Cost would be $59 per unit, plus shipping... rough estimate on the shipping assuming an uninsured package, would be a flat rate for the whole package of $5 to USA (Priority Mail) and $29 international (Express Mail International, a.k.a. EMS, with full tracking).

I know you guys have been looking for these for a while, now, finally, is your chance! I'll be making more at some point but cannot guarantee they'll have the Nichia GS in them. Get 'em while they're hot! :naughty:






If it's a convenience, I'll post my Paypal info here, with a little anti-spam-robot measure in place... if you send payment immediately, please note your CPF username and make sure I get your mailing address... and please, note here that you grabbed one, or two, or however many, for everyone's benefit...

Cash (Preferred): ppcash ///AT/// QuarryRun %%%DOT%%% com
Credit Card: ppcard ///AT/// QuarryRun %%%DOT%%% com











Hope this helps. This project has been an ongoing labor of love and I hope it's helped some folks. IMHO, these are the best Milky Candles completed to date.


----------



## HoopleHead (May 31, 2008)

for 1 in white please!


----------



## milkyspit (May 31, 2008)

HoopleHead said:


> for 1 in white please!



Thanks Hoople!

One note: they're all in white... AND amber... every unit has both LEDs, I just wanted to show a variety in the group photo. Guess that didn't work out so well! 

Anyway, many thanks.

*Five* MC2-Nichia GS units left.


----------



## HoopleHead (May 31, 2008)

thanks, yeah reading comprehension was low, just took the key parts. :thinking: even cooler!


----------



## MarNav1 (May 31, 2008)

I'll take one Scott, pending PM. Thanks. PM sent!


----------



## milkyspit (May 31, 2008)

MARNAV1 said:


> I'll take one Scott, pending PM. Thanks. PM sent!

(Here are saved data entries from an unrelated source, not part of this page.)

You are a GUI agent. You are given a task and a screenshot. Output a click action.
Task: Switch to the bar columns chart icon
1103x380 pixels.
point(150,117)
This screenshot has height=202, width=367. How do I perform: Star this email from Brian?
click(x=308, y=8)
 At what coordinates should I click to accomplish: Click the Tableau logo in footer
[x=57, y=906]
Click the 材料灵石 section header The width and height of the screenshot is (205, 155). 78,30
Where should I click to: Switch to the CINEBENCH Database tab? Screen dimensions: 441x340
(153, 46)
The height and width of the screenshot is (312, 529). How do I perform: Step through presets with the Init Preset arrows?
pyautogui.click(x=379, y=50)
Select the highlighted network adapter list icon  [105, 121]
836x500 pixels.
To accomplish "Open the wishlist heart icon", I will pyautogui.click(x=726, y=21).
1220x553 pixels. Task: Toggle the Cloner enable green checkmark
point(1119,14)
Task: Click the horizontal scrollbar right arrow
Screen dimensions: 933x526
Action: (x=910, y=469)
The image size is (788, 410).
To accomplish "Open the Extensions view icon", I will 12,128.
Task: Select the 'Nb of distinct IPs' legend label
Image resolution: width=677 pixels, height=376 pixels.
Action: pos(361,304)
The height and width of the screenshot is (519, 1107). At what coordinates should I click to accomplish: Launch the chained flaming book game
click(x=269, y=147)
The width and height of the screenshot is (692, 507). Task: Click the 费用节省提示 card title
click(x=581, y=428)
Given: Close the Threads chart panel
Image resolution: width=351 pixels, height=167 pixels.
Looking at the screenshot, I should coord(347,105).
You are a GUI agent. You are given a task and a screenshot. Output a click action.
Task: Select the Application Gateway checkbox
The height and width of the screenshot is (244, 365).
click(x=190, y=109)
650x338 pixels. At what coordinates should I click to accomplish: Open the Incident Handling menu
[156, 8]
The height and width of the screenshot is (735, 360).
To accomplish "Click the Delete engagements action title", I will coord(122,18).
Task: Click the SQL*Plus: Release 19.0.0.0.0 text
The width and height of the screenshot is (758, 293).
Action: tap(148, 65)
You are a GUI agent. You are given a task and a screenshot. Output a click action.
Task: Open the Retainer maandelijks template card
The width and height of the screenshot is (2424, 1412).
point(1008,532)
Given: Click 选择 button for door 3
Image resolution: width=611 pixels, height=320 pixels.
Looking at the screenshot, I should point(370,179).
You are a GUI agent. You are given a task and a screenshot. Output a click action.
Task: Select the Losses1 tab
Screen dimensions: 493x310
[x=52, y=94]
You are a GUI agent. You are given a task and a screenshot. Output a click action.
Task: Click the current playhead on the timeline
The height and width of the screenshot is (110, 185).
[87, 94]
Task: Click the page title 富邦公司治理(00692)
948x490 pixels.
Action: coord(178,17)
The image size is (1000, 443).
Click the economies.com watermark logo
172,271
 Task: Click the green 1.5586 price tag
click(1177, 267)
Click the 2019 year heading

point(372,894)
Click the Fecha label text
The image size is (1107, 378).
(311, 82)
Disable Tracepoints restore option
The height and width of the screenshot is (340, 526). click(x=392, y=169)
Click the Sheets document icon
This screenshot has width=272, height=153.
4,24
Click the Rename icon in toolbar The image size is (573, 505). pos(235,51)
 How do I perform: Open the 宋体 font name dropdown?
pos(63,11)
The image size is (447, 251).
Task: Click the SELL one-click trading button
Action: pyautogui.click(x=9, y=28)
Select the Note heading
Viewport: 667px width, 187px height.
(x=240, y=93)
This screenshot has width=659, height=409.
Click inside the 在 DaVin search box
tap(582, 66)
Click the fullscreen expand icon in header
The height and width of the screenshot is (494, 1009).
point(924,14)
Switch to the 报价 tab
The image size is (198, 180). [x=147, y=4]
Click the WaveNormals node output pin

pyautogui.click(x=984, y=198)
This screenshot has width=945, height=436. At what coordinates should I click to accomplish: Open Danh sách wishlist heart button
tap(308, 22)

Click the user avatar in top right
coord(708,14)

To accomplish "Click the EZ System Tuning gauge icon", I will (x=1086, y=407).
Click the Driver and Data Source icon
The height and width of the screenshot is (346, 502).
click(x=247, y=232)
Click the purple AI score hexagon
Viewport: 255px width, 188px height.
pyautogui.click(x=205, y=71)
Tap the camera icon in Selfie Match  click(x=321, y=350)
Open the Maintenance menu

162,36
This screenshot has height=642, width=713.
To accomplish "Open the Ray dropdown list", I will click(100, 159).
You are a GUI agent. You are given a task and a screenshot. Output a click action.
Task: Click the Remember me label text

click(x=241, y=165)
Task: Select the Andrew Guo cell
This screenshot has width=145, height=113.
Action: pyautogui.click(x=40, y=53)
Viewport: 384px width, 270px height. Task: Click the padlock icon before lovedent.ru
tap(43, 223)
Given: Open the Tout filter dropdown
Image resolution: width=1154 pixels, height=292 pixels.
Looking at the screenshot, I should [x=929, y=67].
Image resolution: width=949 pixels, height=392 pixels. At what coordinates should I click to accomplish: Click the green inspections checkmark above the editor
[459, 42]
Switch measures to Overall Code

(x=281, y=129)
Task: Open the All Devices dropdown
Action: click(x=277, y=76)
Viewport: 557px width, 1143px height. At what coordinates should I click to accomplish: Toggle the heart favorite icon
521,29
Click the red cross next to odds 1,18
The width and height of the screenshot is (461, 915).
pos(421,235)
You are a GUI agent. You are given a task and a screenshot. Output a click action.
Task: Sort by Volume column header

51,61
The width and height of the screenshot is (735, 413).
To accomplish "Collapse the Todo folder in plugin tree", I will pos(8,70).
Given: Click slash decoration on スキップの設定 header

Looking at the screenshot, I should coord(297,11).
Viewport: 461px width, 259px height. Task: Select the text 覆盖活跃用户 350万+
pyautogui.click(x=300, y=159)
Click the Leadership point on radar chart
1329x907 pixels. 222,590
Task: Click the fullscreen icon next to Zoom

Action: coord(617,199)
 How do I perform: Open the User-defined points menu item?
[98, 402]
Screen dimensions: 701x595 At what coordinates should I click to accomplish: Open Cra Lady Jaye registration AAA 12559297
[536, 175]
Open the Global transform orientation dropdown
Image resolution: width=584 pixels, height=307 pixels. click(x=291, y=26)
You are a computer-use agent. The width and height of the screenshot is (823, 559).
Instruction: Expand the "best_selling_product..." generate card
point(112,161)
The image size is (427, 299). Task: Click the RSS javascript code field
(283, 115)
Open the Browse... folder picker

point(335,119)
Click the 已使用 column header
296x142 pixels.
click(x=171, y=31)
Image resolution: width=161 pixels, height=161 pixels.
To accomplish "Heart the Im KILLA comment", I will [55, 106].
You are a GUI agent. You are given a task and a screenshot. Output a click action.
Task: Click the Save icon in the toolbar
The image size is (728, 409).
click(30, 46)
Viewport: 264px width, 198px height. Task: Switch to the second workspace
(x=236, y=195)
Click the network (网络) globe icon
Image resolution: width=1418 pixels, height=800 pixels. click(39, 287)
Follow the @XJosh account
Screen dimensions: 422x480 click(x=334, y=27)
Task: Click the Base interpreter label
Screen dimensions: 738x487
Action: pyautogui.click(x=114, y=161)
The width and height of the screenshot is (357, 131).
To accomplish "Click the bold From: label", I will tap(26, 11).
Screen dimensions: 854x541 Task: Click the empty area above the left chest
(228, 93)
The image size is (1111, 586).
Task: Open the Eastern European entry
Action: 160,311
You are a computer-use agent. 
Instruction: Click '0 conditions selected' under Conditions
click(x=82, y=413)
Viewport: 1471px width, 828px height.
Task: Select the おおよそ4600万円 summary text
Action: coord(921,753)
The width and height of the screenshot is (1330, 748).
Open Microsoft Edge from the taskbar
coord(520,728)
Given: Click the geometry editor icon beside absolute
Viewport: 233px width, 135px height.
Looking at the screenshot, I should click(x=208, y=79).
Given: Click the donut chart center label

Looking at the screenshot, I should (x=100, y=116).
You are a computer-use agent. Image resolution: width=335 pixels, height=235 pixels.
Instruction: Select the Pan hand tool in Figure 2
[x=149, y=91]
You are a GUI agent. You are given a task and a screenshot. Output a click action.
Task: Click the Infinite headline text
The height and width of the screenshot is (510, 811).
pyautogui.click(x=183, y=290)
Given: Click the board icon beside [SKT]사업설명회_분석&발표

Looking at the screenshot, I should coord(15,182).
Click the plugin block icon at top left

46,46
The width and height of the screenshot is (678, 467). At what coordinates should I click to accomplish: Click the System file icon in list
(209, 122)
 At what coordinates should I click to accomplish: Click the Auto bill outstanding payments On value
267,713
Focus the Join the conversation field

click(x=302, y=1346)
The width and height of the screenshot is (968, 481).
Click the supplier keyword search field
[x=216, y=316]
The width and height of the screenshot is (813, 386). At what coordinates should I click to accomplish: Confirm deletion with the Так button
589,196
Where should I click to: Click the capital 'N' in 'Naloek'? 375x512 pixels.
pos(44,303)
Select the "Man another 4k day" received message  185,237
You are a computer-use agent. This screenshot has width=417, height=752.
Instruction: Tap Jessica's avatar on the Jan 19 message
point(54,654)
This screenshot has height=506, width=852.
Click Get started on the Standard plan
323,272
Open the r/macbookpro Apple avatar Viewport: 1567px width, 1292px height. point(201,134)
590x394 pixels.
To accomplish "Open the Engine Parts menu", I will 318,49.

Marnav, PM replied... and you've got one! Thank you my friend. :thumbsup:

*FOUR* more MC2 with Nichia GS as of this post.


----------



## openbolt1 (May 31, 2008)

Hello Scott!

I have been waiting for one of these...I would like one please. 
PayPal to follow. Wooo - Whoooo! PM sent..

Gary 



"Cost would be $59 per unit, plus shipping... rough estimate on the shipping assuming an uninsured package, would be a flat rate for the whole package of $5 to USA (Priority Mail)"


----------



## gottawearshades (May 31, 2008)

I'll take one!

Paypal coming your way.

Huzzah!


----------



## Crenshaw (May 31, 2008)

wow, i would like one, but all out of funds... i guess ill wait for the next ones, im not exactly crazy about the GS anyway.

Crenshaw


----------



## StrayLight (May 31, 2008)

If there's one left, I'll take it.

PM sent.

EDIT: Hope I'm not jumping the gun, but Paypal sent for one MC2.


----------



## smokelaw1 (May 31, 2008)

Damn, just got your PM, Scott. 
I sent PP for 2 units and shipping...let me know if I am too late! 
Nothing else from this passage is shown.